If $i^2 = -1$, then $x^2 + y^2 = (x + iy)(x - iy) = \phi(x, y) (x - iy)$ for any $x$ and $y$. If you are given that $x^2 + y^2 = 1$, you have $x - iy = \frac{1}{\phi(x, y)}$, so that:

\begin{align*} x &= \frac{\phi(x, y) + \frac{1}{\phi(x, y)}}{2} \\ y &= \frac{\phi(x, y) - \frac{1}{\phi(x, y)}}{2i} \end{align*}

So you can recover $x$ and $y$ from $\phi(x, y)$ if $x^2 + y^2 = 1$. This implies that $\phi$ is injective on $\{(x, y) \mid x^2 + y^2 = 1\}$.

Answer 2

Since you already proved that $\varphi : C \to K^{\times}$ is a homomorphism of groups when we equip $K \times K$ and hence $C$ with the "complex number like" multiplication, it suffices to prove that $\varphi$ has trivial kernel, i.e. that $x+iy=1$ implies $x=1$, $y=0$. But $x=1-iy$ means we can substitute it in $1=x^2+y^2$ and get $1=(1-iy)^2+y^2=1-2iy-y^2+y^2=1-2iy$, hence $y=0$ (since $\mathrm{char}(K) \neq 2$) and then $x=1-iy=1$.
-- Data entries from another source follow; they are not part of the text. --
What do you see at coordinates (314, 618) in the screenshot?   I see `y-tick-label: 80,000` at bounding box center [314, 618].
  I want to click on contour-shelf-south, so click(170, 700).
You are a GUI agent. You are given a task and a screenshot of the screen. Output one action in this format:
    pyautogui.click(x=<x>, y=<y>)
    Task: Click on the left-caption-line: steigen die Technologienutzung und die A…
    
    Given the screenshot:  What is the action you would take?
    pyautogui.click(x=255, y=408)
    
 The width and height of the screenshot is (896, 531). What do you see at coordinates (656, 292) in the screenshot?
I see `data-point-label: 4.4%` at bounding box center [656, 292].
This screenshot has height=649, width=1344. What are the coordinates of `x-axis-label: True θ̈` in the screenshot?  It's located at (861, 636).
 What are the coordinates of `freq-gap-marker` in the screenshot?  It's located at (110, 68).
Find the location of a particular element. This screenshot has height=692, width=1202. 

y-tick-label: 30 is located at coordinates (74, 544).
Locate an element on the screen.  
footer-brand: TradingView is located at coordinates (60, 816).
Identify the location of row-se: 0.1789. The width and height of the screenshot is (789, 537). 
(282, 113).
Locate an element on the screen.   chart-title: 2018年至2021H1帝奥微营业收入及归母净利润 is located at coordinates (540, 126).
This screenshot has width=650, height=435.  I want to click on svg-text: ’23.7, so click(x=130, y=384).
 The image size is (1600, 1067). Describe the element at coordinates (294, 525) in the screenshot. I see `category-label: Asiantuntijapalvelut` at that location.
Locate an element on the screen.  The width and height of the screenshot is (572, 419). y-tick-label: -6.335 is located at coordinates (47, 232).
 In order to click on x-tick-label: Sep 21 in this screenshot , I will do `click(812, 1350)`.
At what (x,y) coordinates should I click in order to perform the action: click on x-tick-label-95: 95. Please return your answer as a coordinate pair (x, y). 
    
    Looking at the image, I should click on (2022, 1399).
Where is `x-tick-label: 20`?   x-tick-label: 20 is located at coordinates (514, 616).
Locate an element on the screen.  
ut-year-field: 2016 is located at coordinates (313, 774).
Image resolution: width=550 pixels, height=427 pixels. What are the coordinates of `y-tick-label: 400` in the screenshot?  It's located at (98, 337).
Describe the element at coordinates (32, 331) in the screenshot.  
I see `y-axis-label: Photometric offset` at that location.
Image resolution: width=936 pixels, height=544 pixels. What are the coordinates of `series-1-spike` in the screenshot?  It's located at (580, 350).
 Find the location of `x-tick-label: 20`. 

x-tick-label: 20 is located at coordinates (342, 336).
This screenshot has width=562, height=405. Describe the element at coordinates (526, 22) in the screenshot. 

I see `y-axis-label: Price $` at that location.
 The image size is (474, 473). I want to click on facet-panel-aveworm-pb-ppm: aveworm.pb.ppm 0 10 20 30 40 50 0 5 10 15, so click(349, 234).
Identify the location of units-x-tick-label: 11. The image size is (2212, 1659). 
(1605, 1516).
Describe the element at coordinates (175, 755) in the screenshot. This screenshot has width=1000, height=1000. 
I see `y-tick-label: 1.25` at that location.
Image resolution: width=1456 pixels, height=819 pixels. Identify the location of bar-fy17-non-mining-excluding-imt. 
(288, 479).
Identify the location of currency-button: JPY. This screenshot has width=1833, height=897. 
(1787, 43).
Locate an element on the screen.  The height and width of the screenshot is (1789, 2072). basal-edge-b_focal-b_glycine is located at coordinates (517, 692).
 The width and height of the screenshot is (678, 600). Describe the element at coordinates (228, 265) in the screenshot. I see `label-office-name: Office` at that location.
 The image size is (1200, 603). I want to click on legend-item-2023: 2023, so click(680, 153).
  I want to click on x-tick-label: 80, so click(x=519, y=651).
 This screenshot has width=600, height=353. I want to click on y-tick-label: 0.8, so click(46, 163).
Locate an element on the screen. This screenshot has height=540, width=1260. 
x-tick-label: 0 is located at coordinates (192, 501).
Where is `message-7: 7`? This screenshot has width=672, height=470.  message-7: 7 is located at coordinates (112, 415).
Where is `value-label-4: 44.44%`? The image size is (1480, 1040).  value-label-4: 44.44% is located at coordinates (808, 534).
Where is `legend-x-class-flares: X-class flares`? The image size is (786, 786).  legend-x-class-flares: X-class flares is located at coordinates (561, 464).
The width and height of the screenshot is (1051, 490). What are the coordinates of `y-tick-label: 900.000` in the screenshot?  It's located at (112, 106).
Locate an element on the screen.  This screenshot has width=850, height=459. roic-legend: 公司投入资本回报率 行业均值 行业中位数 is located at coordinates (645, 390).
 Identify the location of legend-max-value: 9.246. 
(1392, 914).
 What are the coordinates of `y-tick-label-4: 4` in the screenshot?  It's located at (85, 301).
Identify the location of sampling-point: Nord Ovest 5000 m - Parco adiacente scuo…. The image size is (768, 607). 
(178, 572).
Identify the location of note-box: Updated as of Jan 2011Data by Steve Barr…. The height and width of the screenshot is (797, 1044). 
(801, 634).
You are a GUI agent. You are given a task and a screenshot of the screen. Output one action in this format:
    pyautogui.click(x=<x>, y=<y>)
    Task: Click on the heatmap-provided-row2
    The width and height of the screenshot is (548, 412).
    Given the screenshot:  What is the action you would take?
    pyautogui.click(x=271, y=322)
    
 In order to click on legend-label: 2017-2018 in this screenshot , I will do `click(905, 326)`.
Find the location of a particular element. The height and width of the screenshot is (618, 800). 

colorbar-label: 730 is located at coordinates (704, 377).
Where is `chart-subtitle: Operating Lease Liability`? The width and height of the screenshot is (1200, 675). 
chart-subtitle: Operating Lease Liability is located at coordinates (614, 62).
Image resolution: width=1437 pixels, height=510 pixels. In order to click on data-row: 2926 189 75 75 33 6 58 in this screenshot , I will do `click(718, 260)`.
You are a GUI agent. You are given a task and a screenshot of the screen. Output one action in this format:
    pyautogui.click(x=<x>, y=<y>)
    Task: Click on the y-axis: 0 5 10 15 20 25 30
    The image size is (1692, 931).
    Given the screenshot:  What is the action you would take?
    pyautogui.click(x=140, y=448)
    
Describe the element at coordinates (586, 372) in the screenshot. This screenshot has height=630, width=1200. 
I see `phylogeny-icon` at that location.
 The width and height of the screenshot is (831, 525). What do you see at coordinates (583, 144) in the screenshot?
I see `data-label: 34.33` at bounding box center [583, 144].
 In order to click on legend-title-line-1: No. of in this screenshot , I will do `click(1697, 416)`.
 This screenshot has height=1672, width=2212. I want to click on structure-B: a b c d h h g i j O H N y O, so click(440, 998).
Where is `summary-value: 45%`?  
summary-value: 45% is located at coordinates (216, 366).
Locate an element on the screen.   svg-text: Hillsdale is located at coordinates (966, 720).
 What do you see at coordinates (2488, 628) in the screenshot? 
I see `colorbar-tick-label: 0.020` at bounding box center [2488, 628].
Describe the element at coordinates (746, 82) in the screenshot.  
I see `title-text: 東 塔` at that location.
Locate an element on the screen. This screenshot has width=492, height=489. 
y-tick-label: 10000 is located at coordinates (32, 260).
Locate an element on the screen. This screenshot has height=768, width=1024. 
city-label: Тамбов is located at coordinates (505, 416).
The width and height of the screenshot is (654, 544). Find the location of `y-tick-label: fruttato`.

Some more background where $\varphi$ is actually coming from (thereby also giving a more conceptual argument why $\varphi$ is a homomorphism): If $K$ is any field, we can construct the $K$-algebra $K[T]/\langle T^2+1 \rangle$, in which the element $[T]$ satisfies $[T]^2+1=0$. It is the universal one: If $R$ is any $K$-algebra with an element $a \in R$ satisfying $a^2+1=0$, there is a unique homomorphism of $K$-algebras $\varphi : K[T]/\langle T^2 + 1 \rangle \to R$ mapping $[T] \mapsto a$. Here, we apply this to $R = K$, $a = i$, and we use the $K$-basis $\{1,[T]\}$ of $K[T]/\langle T^2+1 \rangle$ to identify it with $K \times K$ as a vector space, but the multiplication becomes $(a,c)(b,d)=(ab-cd,ad+bc)$. Of course, the homomorphism $K[T]/\langle T^2+1 \rangle \to K$ will not be injective, but the exercise is about showing that this is the case on a certain subset.